**What is being asked**
Below are entries. Reproduce exactly the lines between the line holding "Instruction: Click the app" and the line holding "You are a computer-use agent. The image size is (790, 516).", inclusive, and only those.

Records from a data collection:

● ● ●

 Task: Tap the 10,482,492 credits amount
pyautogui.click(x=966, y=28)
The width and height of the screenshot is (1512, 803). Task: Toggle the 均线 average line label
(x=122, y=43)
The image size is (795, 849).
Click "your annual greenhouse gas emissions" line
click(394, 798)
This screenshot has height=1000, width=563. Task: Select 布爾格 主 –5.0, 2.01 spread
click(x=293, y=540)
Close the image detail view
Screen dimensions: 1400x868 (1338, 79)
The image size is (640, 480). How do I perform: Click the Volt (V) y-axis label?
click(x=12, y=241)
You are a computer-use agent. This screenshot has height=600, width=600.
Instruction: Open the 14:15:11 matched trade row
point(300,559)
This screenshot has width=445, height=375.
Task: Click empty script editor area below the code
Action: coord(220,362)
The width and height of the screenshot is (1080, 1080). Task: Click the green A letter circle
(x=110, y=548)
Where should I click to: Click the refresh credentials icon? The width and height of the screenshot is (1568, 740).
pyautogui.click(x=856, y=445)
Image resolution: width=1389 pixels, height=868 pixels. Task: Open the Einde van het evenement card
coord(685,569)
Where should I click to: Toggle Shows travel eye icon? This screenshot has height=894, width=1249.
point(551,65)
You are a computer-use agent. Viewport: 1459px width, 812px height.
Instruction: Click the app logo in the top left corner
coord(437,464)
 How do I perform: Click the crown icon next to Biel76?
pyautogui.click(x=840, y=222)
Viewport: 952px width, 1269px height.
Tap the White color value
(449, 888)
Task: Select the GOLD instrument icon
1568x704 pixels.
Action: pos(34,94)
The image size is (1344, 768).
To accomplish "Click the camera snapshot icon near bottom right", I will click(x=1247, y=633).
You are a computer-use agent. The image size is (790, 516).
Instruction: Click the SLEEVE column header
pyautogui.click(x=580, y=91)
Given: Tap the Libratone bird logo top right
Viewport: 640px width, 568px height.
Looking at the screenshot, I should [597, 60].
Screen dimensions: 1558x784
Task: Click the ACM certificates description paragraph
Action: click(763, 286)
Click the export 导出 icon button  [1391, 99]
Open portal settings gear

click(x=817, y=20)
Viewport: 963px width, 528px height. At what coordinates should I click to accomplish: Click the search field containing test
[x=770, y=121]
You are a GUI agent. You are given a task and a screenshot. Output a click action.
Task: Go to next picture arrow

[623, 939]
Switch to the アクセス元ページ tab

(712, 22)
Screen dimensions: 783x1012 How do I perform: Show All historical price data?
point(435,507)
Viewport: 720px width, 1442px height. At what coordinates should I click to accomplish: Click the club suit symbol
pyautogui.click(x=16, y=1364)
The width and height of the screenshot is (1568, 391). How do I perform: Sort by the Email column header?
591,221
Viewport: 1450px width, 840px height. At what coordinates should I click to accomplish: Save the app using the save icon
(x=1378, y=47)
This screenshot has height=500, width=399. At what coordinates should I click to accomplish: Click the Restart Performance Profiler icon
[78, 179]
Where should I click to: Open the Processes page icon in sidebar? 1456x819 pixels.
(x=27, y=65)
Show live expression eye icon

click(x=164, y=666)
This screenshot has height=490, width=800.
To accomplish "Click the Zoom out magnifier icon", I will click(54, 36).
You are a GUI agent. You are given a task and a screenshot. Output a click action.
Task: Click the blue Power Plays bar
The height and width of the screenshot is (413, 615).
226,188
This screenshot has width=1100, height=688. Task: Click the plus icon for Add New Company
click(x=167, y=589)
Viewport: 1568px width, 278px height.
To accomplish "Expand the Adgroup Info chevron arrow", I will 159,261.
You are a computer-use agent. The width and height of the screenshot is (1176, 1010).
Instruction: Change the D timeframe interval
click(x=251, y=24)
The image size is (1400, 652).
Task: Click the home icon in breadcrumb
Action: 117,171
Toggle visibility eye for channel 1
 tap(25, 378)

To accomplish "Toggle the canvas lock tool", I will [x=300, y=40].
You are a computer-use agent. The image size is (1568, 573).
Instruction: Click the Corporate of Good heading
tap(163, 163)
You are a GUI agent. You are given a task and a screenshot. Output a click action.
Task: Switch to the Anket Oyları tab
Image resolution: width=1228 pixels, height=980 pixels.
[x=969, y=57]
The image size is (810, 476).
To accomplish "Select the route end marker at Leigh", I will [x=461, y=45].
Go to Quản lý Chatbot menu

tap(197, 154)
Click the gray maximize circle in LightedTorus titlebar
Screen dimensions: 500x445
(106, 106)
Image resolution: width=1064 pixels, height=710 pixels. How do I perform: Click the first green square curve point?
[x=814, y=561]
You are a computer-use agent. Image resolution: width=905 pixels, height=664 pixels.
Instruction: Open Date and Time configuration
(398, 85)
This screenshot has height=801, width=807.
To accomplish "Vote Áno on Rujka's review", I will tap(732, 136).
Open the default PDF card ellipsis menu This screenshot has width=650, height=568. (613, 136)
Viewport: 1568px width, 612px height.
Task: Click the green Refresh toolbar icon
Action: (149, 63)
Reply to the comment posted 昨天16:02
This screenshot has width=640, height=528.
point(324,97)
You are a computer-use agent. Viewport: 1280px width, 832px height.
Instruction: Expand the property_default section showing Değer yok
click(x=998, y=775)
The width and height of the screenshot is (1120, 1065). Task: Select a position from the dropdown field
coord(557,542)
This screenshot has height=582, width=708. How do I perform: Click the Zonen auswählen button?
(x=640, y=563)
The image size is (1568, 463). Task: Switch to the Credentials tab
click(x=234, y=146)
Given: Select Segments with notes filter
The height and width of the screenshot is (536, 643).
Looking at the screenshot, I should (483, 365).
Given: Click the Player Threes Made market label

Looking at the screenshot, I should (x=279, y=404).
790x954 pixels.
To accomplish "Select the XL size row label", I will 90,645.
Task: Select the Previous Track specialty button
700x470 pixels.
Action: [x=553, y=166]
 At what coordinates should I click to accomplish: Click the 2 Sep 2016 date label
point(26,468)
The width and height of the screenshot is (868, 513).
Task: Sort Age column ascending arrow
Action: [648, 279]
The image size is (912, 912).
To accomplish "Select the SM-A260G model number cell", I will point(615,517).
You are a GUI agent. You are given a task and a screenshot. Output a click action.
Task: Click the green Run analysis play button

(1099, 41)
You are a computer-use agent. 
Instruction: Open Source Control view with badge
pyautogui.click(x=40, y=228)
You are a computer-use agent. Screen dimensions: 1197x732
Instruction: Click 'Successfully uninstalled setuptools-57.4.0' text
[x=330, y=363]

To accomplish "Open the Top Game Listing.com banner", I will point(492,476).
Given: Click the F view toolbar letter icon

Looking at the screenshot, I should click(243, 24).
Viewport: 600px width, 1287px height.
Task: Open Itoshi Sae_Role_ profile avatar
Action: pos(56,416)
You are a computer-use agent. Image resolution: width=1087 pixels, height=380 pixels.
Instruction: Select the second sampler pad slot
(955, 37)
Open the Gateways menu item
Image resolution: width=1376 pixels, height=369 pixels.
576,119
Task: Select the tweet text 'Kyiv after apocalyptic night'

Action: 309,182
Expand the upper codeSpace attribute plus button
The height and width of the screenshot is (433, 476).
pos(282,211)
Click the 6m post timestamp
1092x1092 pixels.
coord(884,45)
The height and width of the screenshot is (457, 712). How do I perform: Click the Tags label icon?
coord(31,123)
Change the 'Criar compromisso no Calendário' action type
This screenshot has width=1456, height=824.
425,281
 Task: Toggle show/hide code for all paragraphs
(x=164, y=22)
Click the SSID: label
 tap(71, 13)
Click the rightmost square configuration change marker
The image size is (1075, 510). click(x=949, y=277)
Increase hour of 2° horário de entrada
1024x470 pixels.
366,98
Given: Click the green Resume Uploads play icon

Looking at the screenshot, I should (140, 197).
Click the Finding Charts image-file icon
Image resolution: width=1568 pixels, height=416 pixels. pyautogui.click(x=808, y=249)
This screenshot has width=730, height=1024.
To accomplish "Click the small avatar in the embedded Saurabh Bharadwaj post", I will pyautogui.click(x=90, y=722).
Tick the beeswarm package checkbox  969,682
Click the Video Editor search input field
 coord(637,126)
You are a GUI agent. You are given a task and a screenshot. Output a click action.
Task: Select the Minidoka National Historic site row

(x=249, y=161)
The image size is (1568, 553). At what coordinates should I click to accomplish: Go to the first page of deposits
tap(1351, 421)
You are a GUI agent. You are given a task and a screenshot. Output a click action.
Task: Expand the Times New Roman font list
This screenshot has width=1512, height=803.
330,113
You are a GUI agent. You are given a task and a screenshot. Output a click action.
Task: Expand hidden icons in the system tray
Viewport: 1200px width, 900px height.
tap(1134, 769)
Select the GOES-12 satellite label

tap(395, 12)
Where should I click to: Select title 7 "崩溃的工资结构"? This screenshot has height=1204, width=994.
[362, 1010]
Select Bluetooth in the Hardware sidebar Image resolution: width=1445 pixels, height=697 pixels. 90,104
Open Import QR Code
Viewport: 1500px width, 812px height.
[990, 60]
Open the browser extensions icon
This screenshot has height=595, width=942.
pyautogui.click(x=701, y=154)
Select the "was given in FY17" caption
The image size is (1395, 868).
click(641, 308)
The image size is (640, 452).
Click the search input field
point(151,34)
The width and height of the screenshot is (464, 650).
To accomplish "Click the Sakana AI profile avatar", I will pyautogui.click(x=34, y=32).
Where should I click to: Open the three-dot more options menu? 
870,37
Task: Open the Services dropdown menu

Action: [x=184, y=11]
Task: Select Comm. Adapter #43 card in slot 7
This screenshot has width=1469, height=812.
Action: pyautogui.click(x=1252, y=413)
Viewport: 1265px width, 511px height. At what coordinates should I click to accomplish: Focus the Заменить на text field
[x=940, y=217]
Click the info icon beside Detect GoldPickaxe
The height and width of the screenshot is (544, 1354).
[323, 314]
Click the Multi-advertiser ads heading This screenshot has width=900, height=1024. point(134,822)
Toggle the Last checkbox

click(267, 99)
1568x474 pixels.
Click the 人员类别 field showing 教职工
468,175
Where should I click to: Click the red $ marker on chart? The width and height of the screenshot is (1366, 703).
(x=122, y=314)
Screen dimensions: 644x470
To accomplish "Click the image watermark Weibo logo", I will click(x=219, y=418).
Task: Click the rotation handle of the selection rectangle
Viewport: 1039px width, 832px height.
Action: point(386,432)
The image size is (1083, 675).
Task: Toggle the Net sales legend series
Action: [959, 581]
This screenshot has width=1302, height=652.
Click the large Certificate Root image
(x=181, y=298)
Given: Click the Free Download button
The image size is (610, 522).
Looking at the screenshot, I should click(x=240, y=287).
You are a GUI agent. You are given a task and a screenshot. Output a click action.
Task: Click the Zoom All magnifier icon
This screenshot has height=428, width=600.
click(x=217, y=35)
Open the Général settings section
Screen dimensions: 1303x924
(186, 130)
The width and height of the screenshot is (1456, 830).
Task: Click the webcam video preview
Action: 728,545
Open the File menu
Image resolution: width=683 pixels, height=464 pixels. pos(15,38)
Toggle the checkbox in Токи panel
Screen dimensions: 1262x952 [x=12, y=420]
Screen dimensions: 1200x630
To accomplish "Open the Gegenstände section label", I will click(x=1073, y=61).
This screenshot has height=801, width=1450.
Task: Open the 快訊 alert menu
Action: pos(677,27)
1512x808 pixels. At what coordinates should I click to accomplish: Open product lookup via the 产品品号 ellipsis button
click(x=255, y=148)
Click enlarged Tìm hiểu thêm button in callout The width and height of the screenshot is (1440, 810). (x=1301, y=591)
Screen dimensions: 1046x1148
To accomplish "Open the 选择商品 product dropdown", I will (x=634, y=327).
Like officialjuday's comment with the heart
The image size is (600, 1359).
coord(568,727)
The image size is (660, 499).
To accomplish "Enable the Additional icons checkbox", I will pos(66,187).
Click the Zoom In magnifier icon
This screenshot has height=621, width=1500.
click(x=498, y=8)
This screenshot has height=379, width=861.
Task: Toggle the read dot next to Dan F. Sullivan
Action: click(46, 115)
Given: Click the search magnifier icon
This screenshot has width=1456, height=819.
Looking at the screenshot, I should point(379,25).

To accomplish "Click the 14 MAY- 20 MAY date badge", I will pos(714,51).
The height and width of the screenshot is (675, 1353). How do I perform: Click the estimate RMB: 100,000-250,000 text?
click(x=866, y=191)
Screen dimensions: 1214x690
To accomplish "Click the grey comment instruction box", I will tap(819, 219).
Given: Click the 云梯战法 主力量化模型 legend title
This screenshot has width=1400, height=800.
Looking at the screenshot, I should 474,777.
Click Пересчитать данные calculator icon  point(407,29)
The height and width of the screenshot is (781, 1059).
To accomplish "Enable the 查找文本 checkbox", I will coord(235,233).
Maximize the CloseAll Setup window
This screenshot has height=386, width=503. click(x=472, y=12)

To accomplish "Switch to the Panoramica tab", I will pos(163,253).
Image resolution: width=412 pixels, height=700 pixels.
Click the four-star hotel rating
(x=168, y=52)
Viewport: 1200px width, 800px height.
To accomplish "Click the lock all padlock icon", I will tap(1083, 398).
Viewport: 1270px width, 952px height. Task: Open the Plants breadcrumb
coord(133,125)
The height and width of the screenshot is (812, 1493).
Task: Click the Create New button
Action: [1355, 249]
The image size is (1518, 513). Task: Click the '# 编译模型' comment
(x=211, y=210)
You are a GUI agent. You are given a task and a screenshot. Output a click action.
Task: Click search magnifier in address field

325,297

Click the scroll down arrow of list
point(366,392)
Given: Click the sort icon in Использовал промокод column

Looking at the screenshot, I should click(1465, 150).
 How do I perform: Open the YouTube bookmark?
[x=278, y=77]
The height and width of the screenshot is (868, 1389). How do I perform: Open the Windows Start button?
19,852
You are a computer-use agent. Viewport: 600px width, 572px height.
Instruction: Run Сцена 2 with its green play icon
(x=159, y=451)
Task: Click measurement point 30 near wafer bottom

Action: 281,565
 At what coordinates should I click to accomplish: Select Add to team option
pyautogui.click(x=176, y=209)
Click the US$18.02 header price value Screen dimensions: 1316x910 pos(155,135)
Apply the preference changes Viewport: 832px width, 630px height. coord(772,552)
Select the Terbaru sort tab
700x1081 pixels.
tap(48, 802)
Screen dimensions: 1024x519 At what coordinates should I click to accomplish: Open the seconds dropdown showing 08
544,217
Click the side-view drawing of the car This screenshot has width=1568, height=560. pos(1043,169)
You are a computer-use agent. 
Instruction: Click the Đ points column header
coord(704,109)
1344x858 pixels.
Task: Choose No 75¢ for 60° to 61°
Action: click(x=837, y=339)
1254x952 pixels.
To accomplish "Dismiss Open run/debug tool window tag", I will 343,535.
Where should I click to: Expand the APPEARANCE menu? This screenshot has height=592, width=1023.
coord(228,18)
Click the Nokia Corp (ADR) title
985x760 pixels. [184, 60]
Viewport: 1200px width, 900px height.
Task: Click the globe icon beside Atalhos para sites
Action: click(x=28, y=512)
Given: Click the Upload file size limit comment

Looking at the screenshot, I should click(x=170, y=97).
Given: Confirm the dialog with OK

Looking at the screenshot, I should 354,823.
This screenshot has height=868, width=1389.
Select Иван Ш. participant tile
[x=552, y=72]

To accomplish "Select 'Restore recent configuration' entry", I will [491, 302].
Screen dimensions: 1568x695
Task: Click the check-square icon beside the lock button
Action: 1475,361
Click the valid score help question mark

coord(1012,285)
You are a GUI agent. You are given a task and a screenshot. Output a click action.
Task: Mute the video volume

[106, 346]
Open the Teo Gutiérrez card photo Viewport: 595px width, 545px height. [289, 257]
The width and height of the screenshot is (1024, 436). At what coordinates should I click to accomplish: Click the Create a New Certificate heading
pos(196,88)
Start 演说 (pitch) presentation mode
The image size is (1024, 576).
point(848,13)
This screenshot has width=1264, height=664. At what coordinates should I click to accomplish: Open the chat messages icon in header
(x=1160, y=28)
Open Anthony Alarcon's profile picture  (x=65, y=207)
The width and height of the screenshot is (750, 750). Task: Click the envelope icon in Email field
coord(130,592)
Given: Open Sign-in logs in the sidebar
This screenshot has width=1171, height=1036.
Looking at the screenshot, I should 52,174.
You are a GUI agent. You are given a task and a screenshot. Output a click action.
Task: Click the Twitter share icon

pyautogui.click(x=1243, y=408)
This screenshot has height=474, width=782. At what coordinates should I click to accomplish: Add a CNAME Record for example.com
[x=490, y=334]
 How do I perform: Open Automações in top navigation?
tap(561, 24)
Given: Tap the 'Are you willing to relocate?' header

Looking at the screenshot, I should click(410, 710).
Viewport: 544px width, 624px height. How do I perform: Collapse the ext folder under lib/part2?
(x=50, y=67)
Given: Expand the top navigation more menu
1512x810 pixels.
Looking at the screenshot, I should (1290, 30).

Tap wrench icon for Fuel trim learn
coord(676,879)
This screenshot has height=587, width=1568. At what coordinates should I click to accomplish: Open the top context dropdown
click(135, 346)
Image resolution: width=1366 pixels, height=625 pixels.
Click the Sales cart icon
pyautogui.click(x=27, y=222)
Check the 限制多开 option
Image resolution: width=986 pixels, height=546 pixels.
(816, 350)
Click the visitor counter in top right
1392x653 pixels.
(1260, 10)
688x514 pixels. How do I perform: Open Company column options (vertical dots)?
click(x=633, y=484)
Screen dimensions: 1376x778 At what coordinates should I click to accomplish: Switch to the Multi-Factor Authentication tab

● ● ●

**Answer to this problem**
Instruction: Click the app logo in the top left corner
coord(437,464)
 How do I perform: Click the crown icon next to Biel76?
pyautogui.click(x=840, y=222)
Viewport: 952px width, 1269px height.
Tap the White color value
(449, 888)
Task: Select the GOLD instrument icon
1568x704 pixels.
Action: pos(34,94)
The image size is (1344, 768).
To accomplish "Click the camera snapshot icon near bottom right", I will click(x=1247, y=633).
You are a computer-use agent. The image size is (790, 516).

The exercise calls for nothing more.